Among carriers in our database, Keystone Automotive Industries Inc (USDOT 778752) appears with 8 citations and Compass Group USA Inc (USDOT 132504) with 7 citations — the two highest totals of any carrier for this code. Further down the list, carriers including Central Transport LLC, Federal Express Corporation, and United Parcel Service Inc each show citations in the 4–5 range. These are large, well-resourced fleets, which tells you something important: an expired medical certificate is an administrative oversight that can happen anywhere, not a symptom of a poorly run operation.
On the equipment side, Freightliner (FRHT) leads all vehicle makes with 693 citations tied to this violation, followed by Ford at 563 and International (INTL) at 316. Kenworth (KW) and Peterbilt (PTRB) round out the top five at 299 and 244 respectively. The spread across makes reinforces that this is a driver documentation issue, not a vehicle-specific problem.

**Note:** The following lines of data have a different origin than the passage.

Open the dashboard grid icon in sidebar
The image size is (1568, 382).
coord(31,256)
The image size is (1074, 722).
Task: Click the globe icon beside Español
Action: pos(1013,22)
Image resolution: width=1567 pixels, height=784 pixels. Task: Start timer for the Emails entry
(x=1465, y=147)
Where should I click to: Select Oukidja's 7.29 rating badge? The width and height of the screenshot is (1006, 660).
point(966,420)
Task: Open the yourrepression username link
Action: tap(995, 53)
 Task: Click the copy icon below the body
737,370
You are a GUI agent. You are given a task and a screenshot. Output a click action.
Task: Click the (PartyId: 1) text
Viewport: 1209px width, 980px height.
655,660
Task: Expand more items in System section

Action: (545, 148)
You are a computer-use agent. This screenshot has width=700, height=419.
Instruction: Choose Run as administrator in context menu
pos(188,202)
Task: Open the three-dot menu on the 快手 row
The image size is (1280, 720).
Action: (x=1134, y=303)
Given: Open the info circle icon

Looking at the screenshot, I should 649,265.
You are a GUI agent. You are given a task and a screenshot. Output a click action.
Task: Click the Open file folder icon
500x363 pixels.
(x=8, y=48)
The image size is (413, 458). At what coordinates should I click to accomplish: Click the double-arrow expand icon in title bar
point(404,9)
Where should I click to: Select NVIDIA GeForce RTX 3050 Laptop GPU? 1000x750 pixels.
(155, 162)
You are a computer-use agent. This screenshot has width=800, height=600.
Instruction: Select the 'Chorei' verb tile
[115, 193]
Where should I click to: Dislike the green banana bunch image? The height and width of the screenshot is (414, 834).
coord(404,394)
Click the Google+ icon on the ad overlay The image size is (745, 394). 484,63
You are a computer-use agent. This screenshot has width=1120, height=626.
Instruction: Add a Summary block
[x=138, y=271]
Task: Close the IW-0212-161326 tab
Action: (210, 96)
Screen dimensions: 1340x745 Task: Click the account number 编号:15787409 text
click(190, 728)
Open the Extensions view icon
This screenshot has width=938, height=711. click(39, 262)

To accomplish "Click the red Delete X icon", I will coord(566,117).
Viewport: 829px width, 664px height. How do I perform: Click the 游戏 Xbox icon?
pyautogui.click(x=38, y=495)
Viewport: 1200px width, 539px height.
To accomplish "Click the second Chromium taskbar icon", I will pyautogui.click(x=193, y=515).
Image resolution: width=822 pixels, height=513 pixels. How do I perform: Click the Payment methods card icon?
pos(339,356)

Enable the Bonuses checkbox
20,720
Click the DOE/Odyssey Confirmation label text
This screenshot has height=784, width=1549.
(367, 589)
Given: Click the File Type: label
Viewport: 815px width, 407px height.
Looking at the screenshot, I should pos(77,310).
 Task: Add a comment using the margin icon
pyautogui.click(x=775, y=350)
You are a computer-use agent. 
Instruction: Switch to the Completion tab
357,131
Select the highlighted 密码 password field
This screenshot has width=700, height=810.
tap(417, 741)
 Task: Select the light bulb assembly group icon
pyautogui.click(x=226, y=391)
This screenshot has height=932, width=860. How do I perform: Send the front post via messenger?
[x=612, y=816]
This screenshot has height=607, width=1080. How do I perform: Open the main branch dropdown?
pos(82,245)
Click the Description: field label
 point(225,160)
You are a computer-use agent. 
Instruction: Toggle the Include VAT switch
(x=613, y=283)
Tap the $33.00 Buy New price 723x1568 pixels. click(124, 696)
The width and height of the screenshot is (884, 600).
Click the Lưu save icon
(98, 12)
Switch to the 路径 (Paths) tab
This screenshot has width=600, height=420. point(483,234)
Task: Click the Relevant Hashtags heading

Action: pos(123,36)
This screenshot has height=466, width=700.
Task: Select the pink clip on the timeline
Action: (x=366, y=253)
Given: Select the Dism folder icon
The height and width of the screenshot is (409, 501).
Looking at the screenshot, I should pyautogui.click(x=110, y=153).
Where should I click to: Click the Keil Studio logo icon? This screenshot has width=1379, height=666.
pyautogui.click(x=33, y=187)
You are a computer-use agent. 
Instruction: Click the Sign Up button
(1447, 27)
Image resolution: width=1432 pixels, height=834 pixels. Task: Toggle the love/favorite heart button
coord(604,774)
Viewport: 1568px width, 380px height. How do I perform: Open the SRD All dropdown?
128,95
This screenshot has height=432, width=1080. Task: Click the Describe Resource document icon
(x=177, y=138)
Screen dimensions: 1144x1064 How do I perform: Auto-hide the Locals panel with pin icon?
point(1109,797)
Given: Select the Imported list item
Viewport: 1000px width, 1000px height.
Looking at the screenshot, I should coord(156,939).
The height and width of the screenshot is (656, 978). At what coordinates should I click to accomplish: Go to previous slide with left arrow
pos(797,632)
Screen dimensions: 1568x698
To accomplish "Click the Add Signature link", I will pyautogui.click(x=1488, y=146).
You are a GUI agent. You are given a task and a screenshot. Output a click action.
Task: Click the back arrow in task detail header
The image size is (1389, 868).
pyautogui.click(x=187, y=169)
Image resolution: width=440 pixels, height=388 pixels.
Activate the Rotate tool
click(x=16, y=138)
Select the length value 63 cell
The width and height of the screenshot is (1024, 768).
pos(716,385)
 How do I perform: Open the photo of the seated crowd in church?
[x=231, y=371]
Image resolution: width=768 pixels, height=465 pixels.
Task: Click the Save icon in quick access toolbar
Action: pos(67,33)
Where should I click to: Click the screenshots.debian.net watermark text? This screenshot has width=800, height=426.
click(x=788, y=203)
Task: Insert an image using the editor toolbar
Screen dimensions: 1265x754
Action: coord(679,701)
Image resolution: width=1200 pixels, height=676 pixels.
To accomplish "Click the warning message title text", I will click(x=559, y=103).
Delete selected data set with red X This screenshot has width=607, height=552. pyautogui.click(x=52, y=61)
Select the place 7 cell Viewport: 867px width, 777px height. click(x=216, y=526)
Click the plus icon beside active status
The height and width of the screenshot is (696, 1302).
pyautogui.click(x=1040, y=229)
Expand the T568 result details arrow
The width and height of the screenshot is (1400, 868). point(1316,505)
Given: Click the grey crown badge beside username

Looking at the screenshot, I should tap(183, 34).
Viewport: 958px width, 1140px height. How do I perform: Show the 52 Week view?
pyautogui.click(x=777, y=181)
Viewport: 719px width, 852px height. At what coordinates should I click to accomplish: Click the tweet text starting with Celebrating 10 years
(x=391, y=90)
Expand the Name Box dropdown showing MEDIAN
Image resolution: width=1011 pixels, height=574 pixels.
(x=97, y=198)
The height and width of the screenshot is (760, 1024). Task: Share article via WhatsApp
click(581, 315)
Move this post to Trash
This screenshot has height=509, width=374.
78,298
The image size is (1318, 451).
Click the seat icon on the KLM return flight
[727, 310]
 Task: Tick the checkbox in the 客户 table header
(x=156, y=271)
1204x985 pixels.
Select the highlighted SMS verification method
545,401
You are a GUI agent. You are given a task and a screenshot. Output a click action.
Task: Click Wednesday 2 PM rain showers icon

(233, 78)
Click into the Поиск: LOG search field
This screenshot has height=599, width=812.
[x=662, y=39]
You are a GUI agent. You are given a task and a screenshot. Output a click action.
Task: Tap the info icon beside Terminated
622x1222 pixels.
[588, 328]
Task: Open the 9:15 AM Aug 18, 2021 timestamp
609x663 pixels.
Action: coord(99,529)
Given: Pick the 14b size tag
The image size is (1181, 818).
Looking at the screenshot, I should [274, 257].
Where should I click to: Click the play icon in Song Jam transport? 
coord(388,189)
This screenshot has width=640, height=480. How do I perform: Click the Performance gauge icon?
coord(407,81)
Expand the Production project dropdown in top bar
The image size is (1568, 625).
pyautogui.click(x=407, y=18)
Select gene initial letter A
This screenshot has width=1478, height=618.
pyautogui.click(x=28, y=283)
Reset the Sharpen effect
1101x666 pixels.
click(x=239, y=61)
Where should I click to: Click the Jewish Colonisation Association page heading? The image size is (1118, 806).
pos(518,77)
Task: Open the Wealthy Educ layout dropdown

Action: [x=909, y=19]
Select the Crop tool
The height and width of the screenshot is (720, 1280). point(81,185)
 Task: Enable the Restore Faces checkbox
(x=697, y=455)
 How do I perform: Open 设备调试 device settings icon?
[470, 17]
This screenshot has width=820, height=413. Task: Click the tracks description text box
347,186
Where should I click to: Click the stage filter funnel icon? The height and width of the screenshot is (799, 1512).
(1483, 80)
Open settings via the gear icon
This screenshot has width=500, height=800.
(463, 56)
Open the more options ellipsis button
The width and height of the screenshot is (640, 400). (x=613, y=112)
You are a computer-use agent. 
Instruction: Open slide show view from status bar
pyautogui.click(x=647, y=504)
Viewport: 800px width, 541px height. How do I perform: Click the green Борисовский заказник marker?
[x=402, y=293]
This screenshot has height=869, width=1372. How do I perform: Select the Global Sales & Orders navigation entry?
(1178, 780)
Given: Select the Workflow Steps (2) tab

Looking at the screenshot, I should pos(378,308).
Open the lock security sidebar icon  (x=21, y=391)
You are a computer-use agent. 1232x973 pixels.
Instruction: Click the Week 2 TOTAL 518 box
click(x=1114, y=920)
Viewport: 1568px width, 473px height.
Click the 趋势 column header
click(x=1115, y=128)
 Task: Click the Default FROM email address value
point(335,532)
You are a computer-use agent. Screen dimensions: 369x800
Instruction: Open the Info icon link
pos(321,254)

How severe is this compared to similar codes
The Driver Fitness category contains some of the most aggressively enforced violations in the FMCSR system, and 391.45(b) sits at the gentler end of that spectrum.
Compare it to 391.41APC, which covers operating a property-carrying vehicle without a valid medical certificate in possession or on file with the licensing agency. That peer code has accumulated 49,539 citations — more than five times the volume of 391.45(b) — and carries a 97.1% OOS rate. Drivers cited under 391.41APC are almost always shut down on the spot.
Similarly, 383.23(a)(2), which addresses operating a CMV with the wrong CDL class, shows 50,385 citations and a 98.4% OOS rate. And 383.23A2-LCDLN, covering drivers who don't possess a valid CDL at all, has 47,123 citations at a 98.6% OOS rate.
The contrast is stark. An expired medical certificate under 391.45(b) gets written up at a 3.5% OOS rate; the closely related issue of having no certificate at all — or no valid CDL — puts you out of service nearly every single time. The difference is the paper trail: an expired certificate proves you were once medically qualified. The absence of any certificate or license is treated as an immediate disqualifier.
How to avoid it
An expired medical certificate is one of the most preventable citations in the FMCSR system. Every one of these 9,698 citations in our database was avoidable with a calendar reminder. Here's how to stay clear:
- Know your expiration date before every trip. Your medical examiner's certificate has a printed expiration date. Check it the same way you check your CDL — before you ever leave the yard. Add it to your pre-trip mental checklist.
- Set a 60-day and a 30-day reminder. Medical exams require scheduling, and examiners can be booked out. Waiting until the week before your certificate expires is a real risk. Build in enough lead time to reschedule if something falls through.
- Keep a physical and digital copy accessible. Many drivers store a photo of their current certificate on their phone alongside their CDL scan. If you're ever uncertain at a scale or checkpoint, you want that document retrievable in seconds.
- If you operate a Freightliner, Ford, International, Kenworth, or Peterbilt, be aware that our data shows these vehicle makes appear most frequently in 391.45(b) citation records — not because of anything mechanical, but because they are common in fleets where this documentation gap has historically been missed. If you drive one of these units regularly, make the certificate check part of your standard pre-trip for that specific truck.
- Coordinate with your fleet safety manager. If your carrier maintains driver qualification files, confirm that your new certificate is on file immediately after each renewal. A mismatch between the physical certificate you carry and what's on file with your carrier or licensing agency can create separate documentation problems.
- Don't drive if you're unsure. If you cannot locate your current medical certificate before a trip and you are not certain it's valid, contact your dispatcher before moving. The cost of a delay is far lower than the citation and SMS impact of a 391.45(b) on your record.